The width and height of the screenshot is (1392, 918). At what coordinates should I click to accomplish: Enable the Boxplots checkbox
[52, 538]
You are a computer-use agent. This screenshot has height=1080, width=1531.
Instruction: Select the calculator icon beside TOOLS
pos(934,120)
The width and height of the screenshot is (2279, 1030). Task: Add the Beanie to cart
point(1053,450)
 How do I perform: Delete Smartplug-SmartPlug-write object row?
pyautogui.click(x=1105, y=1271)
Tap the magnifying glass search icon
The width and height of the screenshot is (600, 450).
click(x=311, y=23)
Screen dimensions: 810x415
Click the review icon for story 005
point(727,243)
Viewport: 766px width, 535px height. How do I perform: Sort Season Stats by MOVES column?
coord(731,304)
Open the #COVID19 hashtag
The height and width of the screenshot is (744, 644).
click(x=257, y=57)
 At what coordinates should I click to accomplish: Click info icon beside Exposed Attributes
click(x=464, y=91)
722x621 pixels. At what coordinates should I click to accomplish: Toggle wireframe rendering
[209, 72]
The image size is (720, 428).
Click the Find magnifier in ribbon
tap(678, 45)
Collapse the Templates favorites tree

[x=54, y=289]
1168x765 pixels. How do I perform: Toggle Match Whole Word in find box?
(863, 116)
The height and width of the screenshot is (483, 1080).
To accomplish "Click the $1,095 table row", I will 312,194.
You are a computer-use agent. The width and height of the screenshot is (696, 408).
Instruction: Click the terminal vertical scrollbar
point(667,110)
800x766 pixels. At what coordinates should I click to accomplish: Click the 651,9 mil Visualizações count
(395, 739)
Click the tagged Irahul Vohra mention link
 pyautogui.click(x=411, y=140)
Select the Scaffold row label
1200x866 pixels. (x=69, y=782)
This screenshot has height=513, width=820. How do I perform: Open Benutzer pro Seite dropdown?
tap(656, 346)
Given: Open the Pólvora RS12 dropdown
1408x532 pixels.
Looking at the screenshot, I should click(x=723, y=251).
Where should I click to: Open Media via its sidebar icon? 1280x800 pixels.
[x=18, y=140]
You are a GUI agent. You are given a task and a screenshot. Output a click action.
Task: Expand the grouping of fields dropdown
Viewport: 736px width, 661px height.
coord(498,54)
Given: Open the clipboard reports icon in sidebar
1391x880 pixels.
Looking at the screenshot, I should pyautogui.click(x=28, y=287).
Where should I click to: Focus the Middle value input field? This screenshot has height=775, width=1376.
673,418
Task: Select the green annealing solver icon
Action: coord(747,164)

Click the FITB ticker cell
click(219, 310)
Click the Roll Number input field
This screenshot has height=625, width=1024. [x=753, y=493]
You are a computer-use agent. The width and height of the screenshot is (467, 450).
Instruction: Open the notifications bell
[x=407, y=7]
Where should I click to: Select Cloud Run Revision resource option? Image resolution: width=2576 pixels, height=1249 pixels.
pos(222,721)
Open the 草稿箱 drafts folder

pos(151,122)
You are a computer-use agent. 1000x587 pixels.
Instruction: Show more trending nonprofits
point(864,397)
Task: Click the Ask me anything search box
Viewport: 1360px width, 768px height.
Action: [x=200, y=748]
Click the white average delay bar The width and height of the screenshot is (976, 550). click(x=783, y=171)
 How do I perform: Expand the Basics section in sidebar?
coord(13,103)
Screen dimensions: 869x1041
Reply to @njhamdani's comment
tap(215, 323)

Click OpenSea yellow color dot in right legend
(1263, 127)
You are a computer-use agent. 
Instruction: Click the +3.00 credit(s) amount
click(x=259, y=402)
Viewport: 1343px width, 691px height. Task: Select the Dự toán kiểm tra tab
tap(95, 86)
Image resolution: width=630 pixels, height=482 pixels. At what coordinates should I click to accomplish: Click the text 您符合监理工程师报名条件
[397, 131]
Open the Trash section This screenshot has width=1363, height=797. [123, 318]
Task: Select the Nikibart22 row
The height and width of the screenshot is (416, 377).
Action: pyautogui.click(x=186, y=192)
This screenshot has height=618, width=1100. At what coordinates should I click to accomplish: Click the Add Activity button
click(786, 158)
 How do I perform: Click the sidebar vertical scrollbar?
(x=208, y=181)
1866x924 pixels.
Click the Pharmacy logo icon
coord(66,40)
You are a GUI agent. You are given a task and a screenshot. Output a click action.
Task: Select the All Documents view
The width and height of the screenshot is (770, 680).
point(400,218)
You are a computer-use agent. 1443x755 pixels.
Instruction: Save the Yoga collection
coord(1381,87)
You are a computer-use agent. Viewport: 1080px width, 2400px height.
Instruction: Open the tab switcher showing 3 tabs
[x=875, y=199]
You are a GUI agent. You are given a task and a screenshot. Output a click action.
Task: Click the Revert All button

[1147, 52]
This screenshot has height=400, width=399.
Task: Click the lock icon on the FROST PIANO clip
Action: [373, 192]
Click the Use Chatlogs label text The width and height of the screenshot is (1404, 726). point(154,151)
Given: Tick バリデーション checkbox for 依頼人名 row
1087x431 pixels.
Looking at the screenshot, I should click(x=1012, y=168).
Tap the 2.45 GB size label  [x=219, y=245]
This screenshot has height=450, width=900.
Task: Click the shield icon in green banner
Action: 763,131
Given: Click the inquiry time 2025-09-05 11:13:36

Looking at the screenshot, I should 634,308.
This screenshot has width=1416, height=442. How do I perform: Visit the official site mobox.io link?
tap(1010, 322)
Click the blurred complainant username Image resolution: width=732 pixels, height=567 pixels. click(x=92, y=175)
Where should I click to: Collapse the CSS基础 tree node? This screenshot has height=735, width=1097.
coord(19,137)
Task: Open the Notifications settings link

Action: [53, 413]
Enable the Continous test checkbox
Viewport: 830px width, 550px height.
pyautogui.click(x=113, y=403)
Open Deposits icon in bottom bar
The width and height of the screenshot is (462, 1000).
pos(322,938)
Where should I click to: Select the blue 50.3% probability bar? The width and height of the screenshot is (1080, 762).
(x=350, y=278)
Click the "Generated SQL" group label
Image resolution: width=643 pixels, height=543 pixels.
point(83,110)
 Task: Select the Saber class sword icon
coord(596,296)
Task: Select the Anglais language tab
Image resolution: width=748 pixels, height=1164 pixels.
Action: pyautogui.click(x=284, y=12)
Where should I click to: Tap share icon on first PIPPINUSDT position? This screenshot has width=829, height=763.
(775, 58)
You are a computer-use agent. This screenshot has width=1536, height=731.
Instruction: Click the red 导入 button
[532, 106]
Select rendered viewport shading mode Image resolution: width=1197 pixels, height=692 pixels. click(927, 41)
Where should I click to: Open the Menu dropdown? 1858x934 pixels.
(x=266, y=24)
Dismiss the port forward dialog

■ ■ ■

• _Task instructions_
All entries above are to be copied exactly, with none left out.

• _Reply_
The width and height of the screenshot is (1392, 918). At what coordinates should I click to accomplish: Enable the Boxplots checkbox
[52, 538]
You are a computer-use agent. This screenshot has height=1080, width=1531.
Instruction: Select the calculator icon beside TOOLS
pos(934,120)
The width and height of the screenshot is (2279, 1030). Task: Add the Beanie to cart
point(1053,450)
 How do I perform: Delete Smartplug-SmartPlug-write object row?
pyautogui.click(x=1105, y=1271)
Tap the magnifying glass search icon
The width and height of the screenshot is (600, 450).
click(x=311, y=23)
Screen dimensions: 810x415
Click the review icon for story 005
point(727,243)
Viewport: 766px width, 535px height. How do I perform: Sort Season Stats by MOVES column?
coord(731,304)
Open the #COVID19 hashtag
The height and width of the screenshot is (744, 644).
click(x=257, y=57)
 At what coordinates should I click to accomplish: Click info icon beside Exposed Attributes
click(x=464, y=91)
722x621 pixels. At what coordinates should I click to accomplish: Toggle wireframe rendering
[209, 72]
The image size is (720, 428).
Click the Find magnifier in ribbon
tap(678, 45)
Collapse the Templates favorites tree

[x=54, y=289]
1168x765 pixels. How do I perform: Toggle Match Whole Word in find box?
(863, 116)
The height and width of the screenshot is (483, 1080).
To accomplish "Click the $1,095 table row", I will 312,194.
You are a computer-use agent. The width and height of the screenshot is (696, 408).
Instruction: Click the terminal vertical scrollbar
point(667,110)
800x766 pixels. At what coordinates should I click to accomplish: Click the 651,9 mil Visualizações count
(395, 739)
Click the tagged Irahul Vohra mention link
 pyautogui.click(x=411, y=140)
Select the Scaffold row label
1200x866 pixels. (x=69, y=782)
This screenshot has height=513, width=820. How do I perform: Open Benutzer pro Seite dropdown?
tap(656, 346)
Given: Open the Pólvora RS12 dropdown
1408x532 pixels.
Looking at the screenshot, I should click(x=723, y=251).
Where should I click to: Open Media via its sidebar icon? 1280x800 pixels.
[x=18, y=140]
You are a GUI agent. You are given a task and a screenshot. Output a click action.
Task: Expand the grouping of fields dropdown
Viewport: 736px width, 661px height.
coord(498,54)
Given: Open the clipboard reports icon in sidebar
1391x880 pixels.
Looking at the screenshot, I should pyautogui.click(x=28, y=287).
Where should I click to: Focus the Middle value input field? This screenshot has height=775, width=1376.
673,418
Task: Select the green annealing solver icon
Action: coord(747,164)

Click the FITB ticker cell
click(219, 310)
Click the Roll Number input field
This screenshot has height=625, width=1024. [x=753, y=493]
You are a computer-use agent. The width and height of the screenshot is (467, 450).
Instruction: Open the notifications bell
[x=407, y=7]
Where should I click to: Select Cloud Run Revision resource option? Image resolution: width=2576 pixels, height=1249 pixels.
pos(222,721)
Open the 草稿箱 drafts folder

pos(151,122)
You are a computer-use agent. 1000x587 pixels.
Instruction: Show more trending nonprofits
point(864,397)
Task: Click the Ask me anything search box
Viewport: 1360px width, 768px height.
Action: [x=200, y=748]
Click the white average delay bar The width and height of the screenshot is (976, 550). click(x=783, y=171)
 How do I perform: Expand the Basics section in sidebar?
coord(13,103)
Screen dimensions: 869x1041
Reply to @njhamdani's comment
tap(215, 323)

Click OpenSea yellow color dot in right legend
(1263, 127)
You are a computer-use agent. 
Instruction: Click the +3.00 credit(s) amount
click(x=259, y=402)
Viewport: 1343px width, 691px height. Task: Select the Dự toán kiểm tra tab
tap(95, 86)
Image resolution: width=630 pixels, height=482 pixels. At what coordinates should I click to accomplish: Click the text 您符合监理工程师报名条件
[397, 131]
Open the Trash section This screenshot has width=1363, height=797. [123, 318]
Task: Select the Nikibart22 row
The height and width of the screenshot is (416, 377).
Action: pyautogui.click(x=186, y=192)
This screenshot has height=618, width=1100. At what coordinates should I click to accomplish: Click the Add Activity button
click(786, 158)
 How do I perform: Click the sidebar vertical scrollbar?
(x=208, y=181)
1866x924 pixels.
Click the Pharmacy logo icon
coord(66,40)
You are a GUI agent. You are given a task and a screenshot. Output a click action.
Task: Select the All Documents view
The width and height of the screenshot is (770, 680).
point(400,218)
You are a computer-use agent. 1443x755 pixels.
Instruction: Save the Yoga collection
coord(1381,87)
You are a computer-use agent. Viewport: 1080px width, 2400px height.
Instruction: Open the tab switcher showing 3 tabs
[x=875, y=199]
You are a GUI agent. You are given a task and a screenshot. Output a click action.
Task: Click the Revert All button

[1147, 52]
This screenshot has height=400, width=399.
Task: Click the lock icon on the FROST PIANO clip
Action: [373, 192]
Click the Use Chatlogs label text The width and height of the screenshot is (1404, 726). point(154,151)
Given: Tick バリデーション checkbox for 依頼人名 row
1087x431 pixels.
Looking at the screenshot, I should click(x=1012, y=168).
Tap the 2.45 GB size label  [x=219, y=245]
This screenshot has height=450, width=900.
Task: Click the shield icon in green banner
Action: 763,131
Given: Click the inquiry time 2025-09-05 11:13:36

Looking at the screenshot, I should 634,308.
This screenshot has width=1416, height=442. How do I perform: Visit the official site mobox.io link?
tap(1010, 322)
Click the blurred complainant username Image resolution: width=732 pixels, height=567 pixels. click(x=92, y=175)
Where should I click to: Collapse the CSS基础 tree node? This screenshot has height=735, width=1097.
coord(19,137)
Task: Open the Notifications settings link

Action: [53, 413]
Enable the Continous test checkbox
Viewport: 830px width, 550px height.
pyautogui.click(x=113, y=403)
Open Deposits icon in bottom bar
The width and height of the screenshot is (462, 1000).
pos(322,938)
Where should I click to: Select the blue 50.3% probability bar? The width and height of the screenshot is (1080, 762).
(x=350, y=278)
Click the "Generated SQL" group label
Image resolution: width=643 pixels, height=543 pixels.
point(83,110)
 Task: Select the Saber class sword icon
coord(596,296)
Task: Select the Anglais language tab
Image resolution: width=748 pixels, height=1164 pixels.
Action: pyautogui.click(x=284, y=12)
Where should I click to: Tap share icon on first PIPPINUSDT position? This screenshot has width=829, height=763.
(775, 58)
You are a computer-use agent. This screenshot has width=1536, height=731.
Instruction: Click the red 导入 button
[532, 106]
Select rendered viewport shading mode Image resolution: width=1197 pixels, height=692 pixels. click(927, 41)
Where should I click to: Open the Menu dropdown? 1858x934 pixels.
(x=266, y=24)
Dismiss the port forward dialog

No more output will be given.